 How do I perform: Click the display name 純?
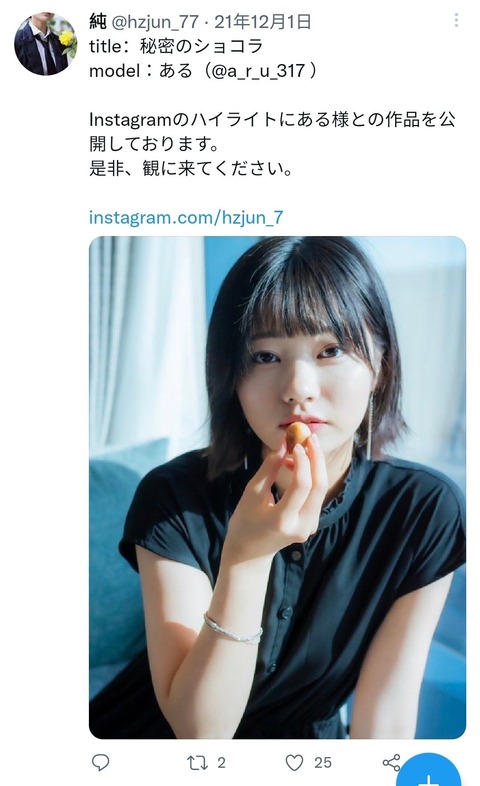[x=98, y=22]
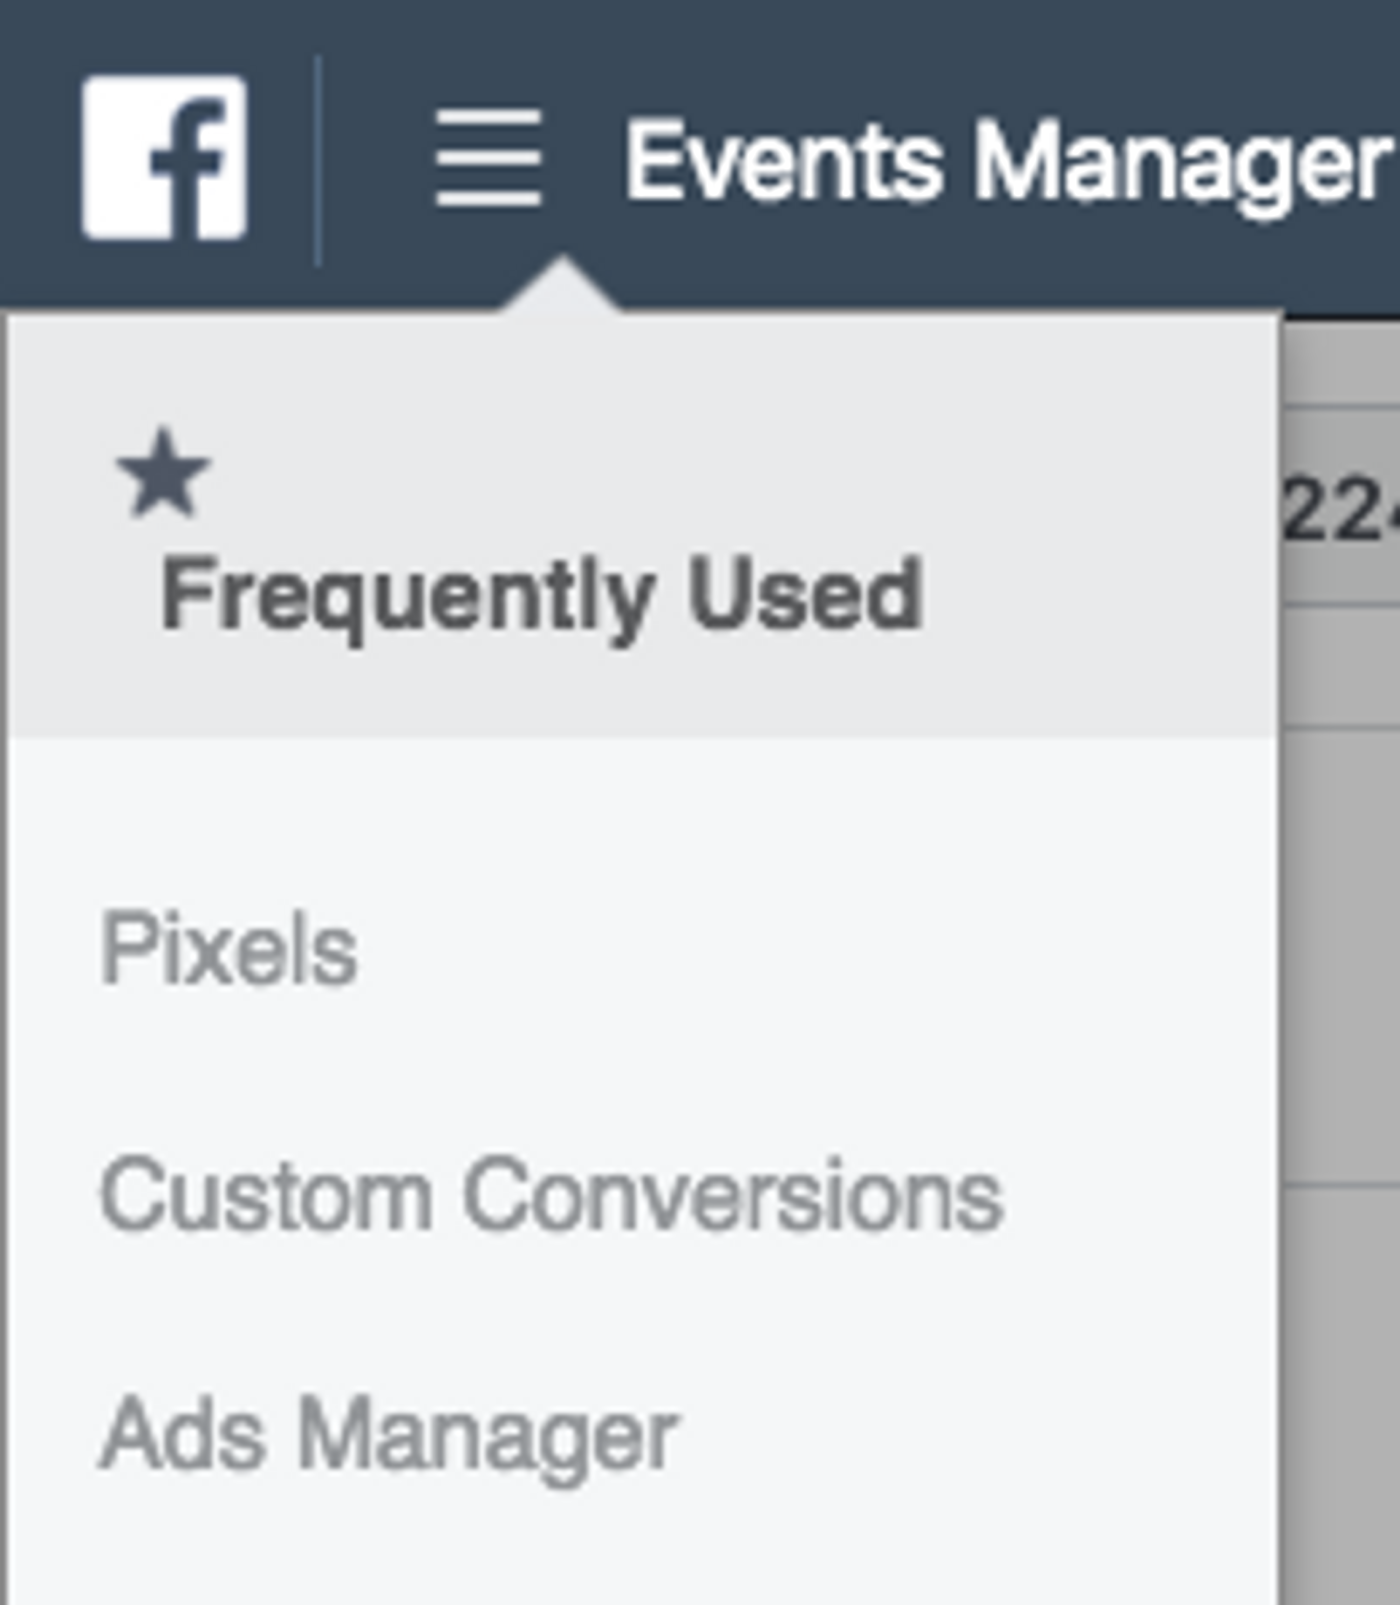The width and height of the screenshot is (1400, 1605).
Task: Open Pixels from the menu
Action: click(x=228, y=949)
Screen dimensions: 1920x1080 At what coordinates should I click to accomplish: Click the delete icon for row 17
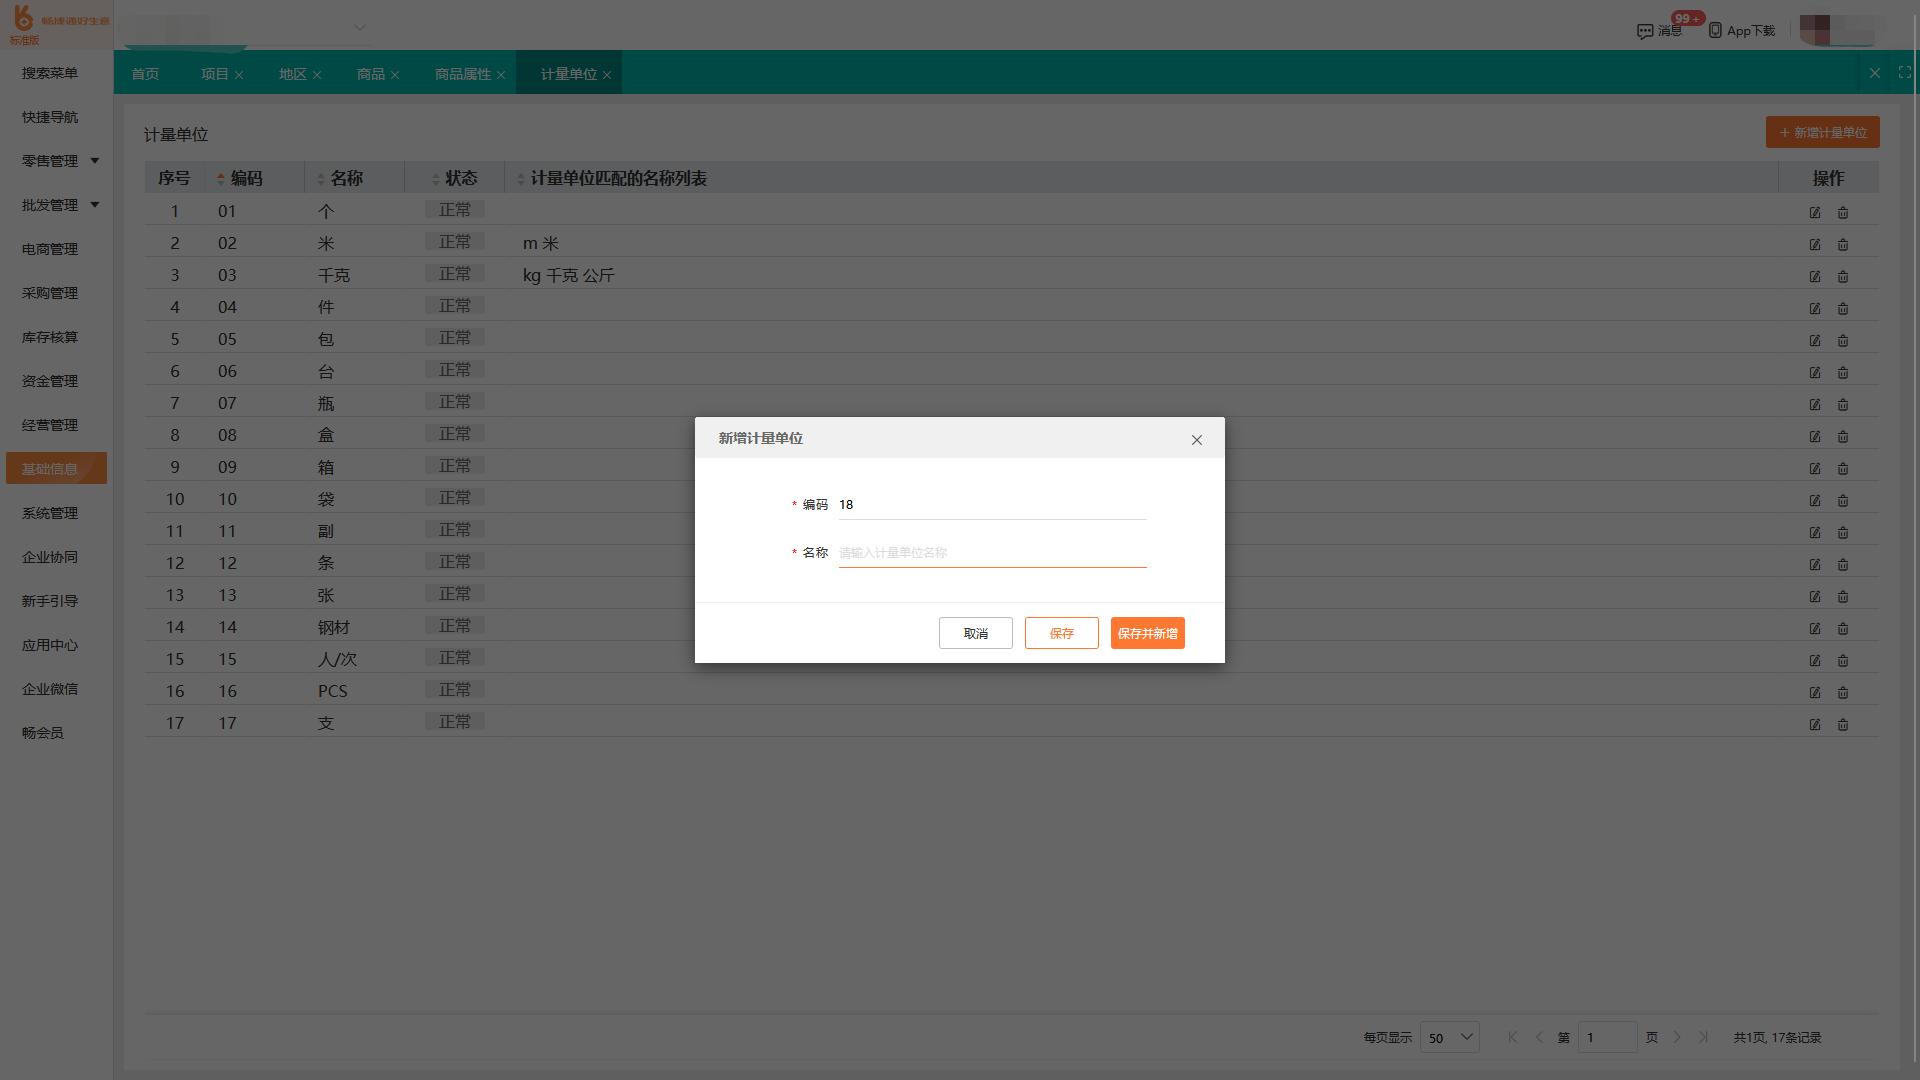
^^^^^^^^
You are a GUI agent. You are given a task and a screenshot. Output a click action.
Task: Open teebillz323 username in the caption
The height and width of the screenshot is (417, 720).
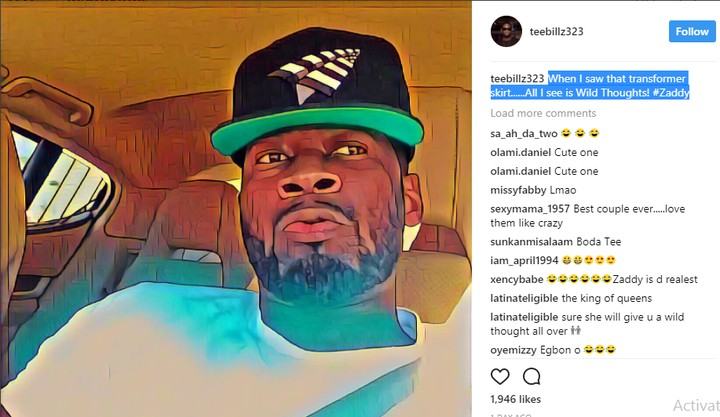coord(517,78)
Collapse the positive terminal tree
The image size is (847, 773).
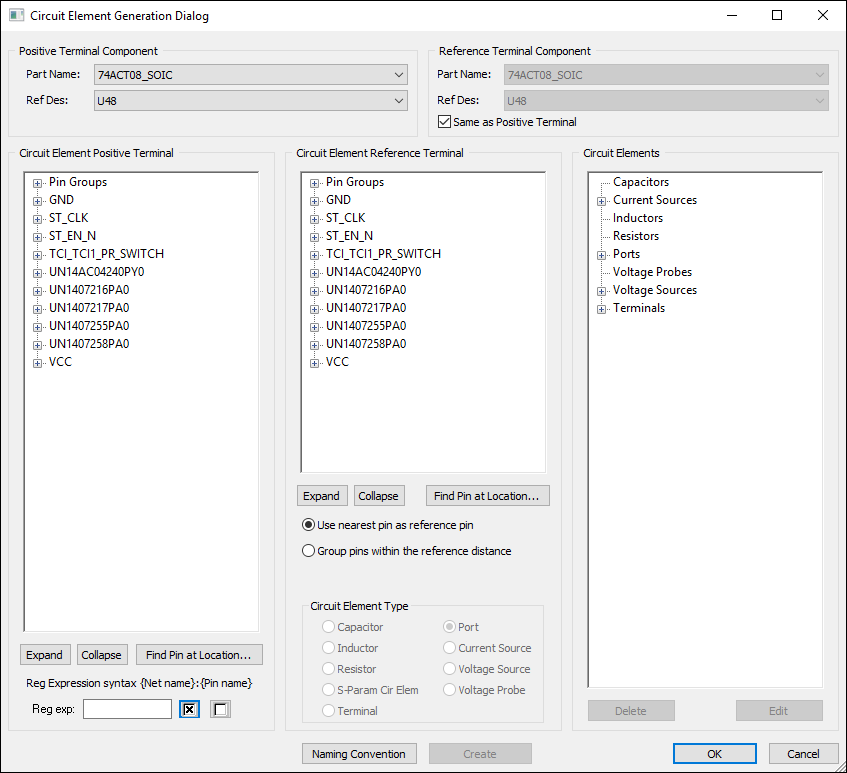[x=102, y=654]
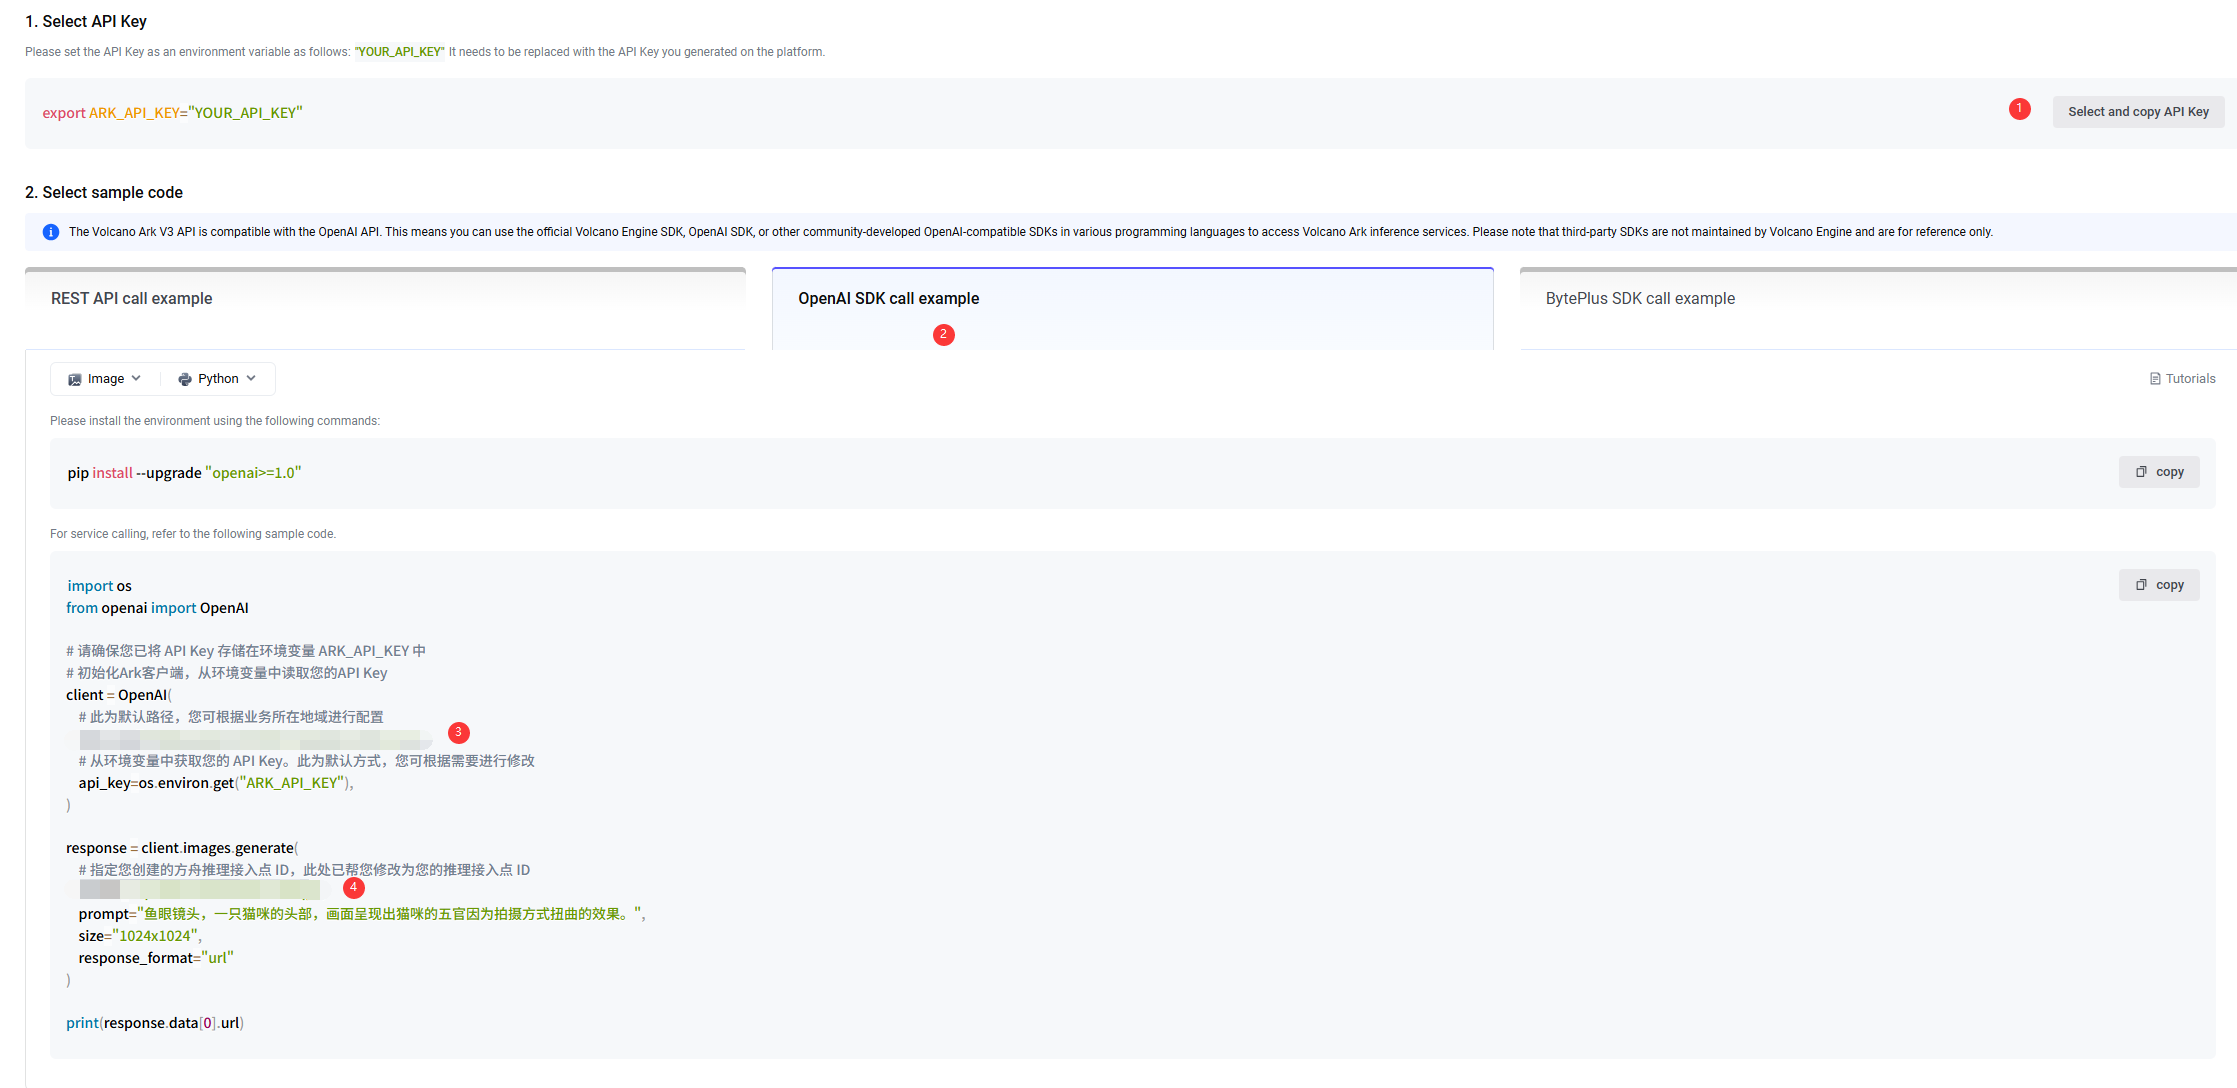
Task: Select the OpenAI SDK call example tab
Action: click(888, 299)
^^^^^^^^
● **Your task**: Copy the records verbatim from the line with "How do I perform: Click the display name 純?" to the line with "Screen dimensions: 1920x1080", both ends included, leaving out the pictures.

● **Exercise answer**:
 How do I perform: Click the display name 純?
[x=98, y=22]
The width and height of the screenshot is (1400, 1605).
Task: Open Pixels from the menu
Action: click(x=228, y=949)
Screen dimensions: 1920x1080 At what coordinates should I click to accomplish: Click the delete icon for row 17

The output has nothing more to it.